Lemkin adopted this logic, arguing that the Hague Convention of 1907—the international treaty governing occupation of conquered territory and populations—should criminalize “every action infringing upon the life, liberty, health, corporal integrity, economic existence, and the honor of the inhabitants when committed because they belong to a national, religious, or racial group; and in the second, every policy aiming at the destruction or the aggrandizement of one such group to the prejudice or detriment of another.” 

He sometimes wrote that genocide meant the “crippling” of nations. This definition of genocide reflects the lived experience of mixed population of Ukrainians, Poles and Jews living serially under Russian, Polish, German and Soviet rule on the territory of modern Ukraine during the 20th century, enduring multiple phases of genocide and ethnic cleansing. Consciousness of nationality and its fragility was—and remains—intensely experienced. Russia’s campaign against Ukraine is precisely what Lemkin was trying to capture with his new word.

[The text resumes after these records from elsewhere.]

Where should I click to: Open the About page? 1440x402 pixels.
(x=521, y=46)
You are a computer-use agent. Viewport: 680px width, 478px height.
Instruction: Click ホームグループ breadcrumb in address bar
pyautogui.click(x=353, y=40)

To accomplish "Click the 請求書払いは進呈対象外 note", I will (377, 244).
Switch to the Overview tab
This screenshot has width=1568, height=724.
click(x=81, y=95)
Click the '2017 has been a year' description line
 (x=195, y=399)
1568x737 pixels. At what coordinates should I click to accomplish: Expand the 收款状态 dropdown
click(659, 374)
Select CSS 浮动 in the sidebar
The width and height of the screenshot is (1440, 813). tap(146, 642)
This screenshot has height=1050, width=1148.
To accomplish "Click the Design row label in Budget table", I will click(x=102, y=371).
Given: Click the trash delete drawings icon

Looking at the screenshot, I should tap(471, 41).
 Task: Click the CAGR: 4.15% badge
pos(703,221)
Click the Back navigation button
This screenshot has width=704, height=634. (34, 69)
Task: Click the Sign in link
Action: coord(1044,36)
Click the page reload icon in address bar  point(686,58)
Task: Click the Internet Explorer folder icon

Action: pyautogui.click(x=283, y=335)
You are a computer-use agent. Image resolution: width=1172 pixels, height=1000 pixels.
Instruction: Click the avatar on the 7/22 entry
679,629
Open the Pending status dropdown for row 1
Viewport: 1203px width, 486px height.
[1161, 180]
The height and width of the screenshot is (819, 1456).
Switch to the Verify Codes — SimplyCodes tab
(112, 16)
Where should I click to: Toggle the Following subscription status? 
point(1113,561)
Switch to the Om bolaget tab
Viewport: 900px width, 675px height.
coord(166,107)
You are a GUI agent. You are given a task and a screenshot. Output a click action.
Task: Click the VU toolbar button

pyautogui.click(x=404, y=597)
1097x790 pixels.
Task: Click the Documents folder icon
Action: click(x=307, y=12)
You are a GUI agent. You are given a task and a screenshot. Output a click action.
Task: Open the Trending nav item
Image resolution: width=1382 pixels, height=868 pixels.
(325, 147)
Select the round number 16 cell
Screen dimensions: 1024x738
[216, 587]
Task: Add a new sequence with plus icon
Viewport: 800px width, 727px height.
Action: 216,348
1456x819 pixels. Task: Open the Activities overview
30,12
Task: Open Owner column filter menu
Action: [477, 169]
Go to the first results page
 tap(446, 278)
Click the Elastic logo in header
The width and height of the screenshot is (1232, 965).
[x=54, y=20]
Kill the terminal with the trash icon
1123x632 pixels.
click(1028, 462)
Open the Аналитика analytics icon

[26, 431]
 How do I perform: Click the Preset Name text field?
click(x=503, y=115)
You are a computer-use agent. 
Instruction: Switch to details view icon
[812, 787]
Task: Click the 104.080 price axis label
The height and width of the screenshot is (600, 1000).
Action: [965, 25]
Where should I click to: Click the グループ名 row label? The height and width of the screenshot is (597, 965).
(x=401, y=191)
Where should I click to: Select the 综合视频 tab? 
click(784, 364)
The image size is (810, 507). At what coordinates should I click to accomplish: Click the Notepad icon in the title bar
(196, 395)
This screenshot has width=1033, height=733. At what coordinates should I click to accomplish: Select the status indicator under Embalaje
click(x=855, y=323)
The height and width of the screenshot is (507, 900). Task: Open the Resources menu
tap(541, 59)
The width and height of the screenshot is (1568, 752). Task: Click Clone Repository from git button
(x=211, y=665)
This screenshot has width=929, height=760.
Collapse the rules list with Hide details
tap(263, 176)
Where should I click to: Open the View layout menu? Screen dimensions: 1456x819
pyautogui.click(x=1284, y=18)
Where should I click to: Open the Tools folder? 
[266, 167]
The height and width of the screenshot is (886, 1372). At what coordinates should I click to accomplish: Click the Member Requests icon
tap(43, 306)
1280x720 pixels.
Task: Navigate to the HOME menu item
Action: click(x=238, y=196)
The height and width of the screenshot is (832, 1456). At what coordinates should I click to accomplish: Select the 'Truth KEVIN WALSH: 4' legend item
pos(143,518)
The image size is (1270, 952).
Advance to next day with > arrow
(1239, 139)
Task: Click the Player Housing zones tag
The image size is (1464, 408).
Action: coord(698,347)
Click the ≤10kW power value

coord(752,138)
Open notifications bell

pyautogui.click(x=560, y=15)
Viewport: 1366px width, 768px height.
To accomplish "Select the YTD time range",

But states did not follow Lemkin’s broad definition in the U.N. genocide convention. Instead, the acts associated with genocide were distributed to other international crimes, like war crimes and crimes against humanity. The latter covers Russian conduct in Ukraine: murder, potentially extermination, forcible transfer/deportation and other inhumane acts. The discriminatory intent based on nationality is captured in the separate crime of persecution (like genocide, requiring a specific intent). The crime of persecution is where we find Lemkin’s broader definition. The International Commission of Inquiry on Darfur in 2005 categorized Sudanese crimes in this way instead of using the genocide concept. From the perspective of the U.N. and the International Criminal Court, these are no lesser crimes than genocide. But international public opinion prioritizes genocide. That is why some people, like White House National Security Adviser Jake Sullivan, are saying that the Russian campaign does not yet “rise to the level of genocide.” This means that conflict-related sexual violence, which has been rampant in the separatist provinces in eastern Ukraine since 2014, is somehow less grave if not perpetrated with the intent to destroy Ukrainians “as such.” This willful blindness to civilian destruction and suffering is one of the “problems of genocide” that I identified in a recent book

President Biden acknowledged that lawyers will ultimately determine the issue. Whatever calculations behind his genocide accusation—his government’s announcement to provide heavy weapons to Ukraine coincided neatly with the genocide accusation—Russia’s outrageous assault on the Ukrainian nation and its people is plain to see. And yet the UNGC signatories defined genocide narrowly so that lawyers would find it most difficult to determine Russia’s—and their own—mode of warfare as genocidal. And while genocide monopolizes people’s moral imaginations as the “crime of crimes,” military assaults on civilian populations, whether in the Tigray region of Ethiopia, in South Sudan—where two-thirds of the population require humanitarian assistance—or in Yemen, continue without “shocking the conscience of humanity” quite as much as Russia’s war on Ukraine and Ukrainians. It is time to rethink the obsession with linking that reaction solely to genocide, and to reimagine a threshold of shocking criminality that does not require analogies with Nazi Germany and the Holocaust.

A. Dirk Moses is the author of “The Problems of Genocide” and senior editor of the “Journal of Genocide Research.” He is the Frank Porter Graham Distinguished Professor of Global Human Rights History at the University of North Carolina at Chapel Hill.